Mit Wirkung zum 1. April 2026 steigen die Gehälter für Lehrlinge sowie Dienstnehmerinnen und Dienstnehmer der Gehaltsgruppe Zentrale Tätigkeiten um 3,2 %. Die Gehälter in der Gehaltsgruppe Allgemeine Tätigkeiten werden um 2,9 % angehoben, die Gehälter in den Gehaltsgruppen Spezielle Tätigkeiten 1 und 2 steigen um 2,65%, ebenso die Gehälter in der Gehaltsgruppe Leitung. Für die Gehaltsgruppen Allgemeine Tätigkeiten – Logistik (AT-L) beträgt die Gehaltssteigerung 3,2%, die Gehälter in den Gruppen Spezielle Tätigkeiten 1 – Logistik (ST1-L) bzw. Spezielle Tätigkeiten 2 – Logistik (ST2-L) werden um 2,9 % bzw. 2,65 % angehoben. Zudem haben Angestellte bei Einschulung eines Kindes (erste Klasse Volksschule, gegebenenfalls stattdessen Vorschule) am ersten Schultag einen Anspruch auf Freizeit. Die Laufzeit dieser Vereinbarung beträgt zwölf Monate ab Wirkungsbeginn.

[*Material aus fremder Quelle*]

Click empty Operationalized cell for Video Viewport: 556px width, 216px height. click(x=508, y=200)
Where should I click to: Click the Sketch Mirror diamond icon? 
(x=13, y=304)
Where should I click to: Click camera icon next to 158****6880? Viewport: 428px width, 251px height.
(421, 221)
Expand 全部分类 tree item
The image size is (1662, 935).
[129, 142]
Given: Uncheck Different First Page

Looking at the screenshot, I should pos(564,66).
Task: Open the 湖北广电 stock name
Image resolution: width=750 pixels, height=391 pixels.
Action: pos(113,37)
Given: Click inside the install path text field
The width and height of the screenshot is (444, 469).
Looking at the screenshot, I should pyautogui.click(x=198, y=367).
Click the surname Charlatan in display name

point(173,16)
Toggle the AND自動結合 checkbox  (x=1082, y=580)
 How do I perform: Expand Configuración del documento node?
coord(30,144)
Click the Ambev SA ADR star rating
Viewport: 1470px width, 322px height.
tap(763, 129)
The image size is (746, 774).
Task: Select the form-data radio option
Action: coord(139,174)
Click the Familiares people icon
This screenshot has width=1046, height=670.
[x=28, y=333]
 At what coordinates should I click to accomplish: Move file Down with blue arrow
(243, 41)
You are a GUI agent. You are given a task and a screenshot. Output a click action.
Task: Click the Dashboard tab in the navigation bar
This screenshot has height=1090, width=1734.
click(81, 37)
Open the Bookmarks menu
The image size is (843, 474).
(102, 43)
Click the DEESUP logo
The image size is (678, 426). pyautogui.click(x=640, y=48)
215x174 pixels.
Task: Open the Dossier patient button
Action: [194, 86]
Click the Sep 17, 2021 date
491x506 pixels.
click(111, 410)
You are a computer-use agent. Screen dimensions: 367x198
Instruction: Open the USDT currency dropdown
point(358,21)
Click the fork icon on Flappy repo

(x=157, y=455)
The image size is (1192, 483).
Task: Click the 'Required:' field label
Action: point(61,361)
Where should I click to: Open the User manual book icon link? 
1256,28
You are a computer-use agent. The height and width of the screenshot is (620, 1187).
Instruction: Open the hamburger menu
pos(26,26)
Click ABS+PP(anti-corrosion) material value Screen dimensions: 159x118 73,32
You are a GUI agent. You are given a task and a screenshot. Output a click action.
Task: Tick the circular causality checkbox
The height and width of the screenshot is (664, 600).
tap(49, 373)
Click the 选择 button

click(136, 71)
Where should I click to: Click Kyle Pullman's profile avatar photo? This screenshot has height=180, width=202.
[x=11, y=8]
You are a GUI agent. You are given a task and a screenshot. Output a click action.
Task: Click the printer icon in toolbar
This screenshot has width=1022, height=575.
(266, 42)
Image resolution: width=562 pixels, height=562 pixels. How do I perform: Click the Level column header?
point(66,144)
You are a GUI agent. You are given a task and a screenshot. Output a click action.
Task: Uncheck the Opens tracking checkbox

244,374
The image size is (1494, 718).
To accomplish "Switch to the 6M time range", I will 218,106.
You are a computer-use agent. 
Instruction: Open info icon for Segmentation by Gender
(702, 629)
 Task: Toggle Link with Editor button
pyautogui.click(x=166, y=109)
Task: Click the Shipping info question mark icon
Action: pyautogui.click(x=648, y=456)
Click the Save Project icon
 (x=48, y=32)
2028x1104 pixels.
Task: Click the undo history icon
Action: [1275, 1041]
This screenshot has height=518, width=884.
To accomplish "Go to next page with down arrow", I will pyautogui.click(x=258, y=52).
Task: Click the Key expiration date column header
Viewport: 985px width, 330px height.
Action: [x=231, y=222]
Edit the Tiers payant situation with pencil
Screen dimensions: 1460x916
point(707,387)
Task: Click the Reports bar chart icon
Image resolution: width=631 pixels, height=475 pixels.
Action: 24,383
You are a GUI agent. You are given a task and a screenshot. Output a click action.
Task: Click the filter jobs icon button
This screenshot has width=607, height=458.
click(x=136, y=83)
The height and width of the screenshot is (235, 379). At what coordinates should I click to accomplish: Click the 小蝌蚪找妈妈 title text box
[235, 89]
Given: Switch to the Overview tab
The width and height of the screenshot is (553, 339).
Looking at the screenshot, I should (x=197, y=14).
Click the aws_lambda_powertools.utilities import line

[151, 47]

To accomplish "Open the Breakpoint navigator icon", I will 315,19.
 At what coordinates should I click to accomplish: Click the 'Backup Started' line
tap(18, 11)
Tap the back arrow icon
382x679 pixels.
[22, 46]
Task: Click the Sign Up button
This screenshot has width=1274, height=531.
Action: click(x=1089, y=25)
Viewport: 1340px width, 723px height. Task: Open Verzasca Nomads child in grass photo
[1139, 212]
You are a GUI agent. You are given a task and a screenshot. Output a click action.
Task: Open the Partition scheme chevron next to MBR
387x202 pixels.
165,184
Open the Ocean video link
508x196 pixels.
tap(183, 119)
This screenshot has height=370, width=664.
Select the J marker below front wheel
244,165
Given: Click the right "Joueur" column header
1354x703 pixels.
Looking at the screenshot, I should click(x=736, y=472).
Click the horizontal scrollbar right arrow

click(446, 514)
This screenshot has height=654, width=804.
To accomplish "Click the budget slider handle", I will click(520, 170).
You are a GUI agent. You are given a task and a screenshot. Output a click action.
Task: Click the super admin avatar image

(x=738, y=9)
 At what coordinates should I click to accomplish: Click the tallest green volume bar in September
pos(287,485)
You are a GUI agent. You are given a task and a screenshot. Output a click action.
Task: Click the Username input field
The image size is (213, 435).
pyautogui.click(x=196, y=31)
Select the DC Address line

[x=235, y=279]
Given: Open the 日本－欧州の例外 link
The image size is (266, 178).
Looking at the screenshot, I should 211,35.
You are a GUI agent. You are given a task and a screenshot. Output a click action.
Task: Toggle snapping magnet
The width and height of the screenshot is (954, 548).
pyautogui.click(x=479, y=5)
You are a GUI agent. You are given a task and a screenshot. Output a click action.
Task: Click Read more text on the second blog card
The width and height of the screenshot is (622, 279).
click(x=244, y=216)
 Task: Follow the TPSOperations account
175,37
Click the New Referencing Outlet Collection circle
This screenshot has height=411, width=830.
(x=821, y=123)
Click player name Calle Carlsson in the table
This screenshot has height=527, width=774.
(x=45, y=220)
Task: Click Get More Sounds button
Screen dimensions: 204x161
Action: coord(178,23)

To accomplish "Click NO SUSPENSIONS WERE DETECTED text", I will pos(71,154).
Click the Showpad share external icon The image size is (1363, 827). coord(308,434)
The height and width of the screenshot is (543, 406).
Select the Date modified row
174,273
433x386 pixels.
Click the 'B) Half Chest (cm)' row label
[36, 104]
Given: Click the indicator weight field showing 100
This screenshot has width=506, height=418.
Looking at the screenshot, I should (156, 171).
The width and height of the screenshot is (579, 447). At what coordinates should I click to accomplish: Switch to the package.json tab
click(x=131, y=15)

Die Verhandlungsleiter aufseiten der Arbeitgeberinnen und Arbeitgeber waren VÖZ-Präsidiumsmitglied Richard Grasl (Kurier Medienhaus) und VÖZ-Vorstandsmitglied Herwig Langanger (Styria Media Group AG). „Medienhäuser verlegerischer Herkunft sehen sich mit großen wirtschaftlichen und branchenspezifischen Herausforderungen konfrontiert. In diesen von Veränderungen geprägten Zeiten ist es gerade für die unternehmerische Planbarkeit besonders wichtig, dass gemeinsam mit der Gewerkschaft ein für beide Seiten akzeptabler und tragfähiger Abschluss erzielt werden konnte“, betonten Grasl und Langanger und bedankten sich bei den Vertreterinnen und Vertretern der Arbeitnehmerseite für die konstruktiven Verhandlungen.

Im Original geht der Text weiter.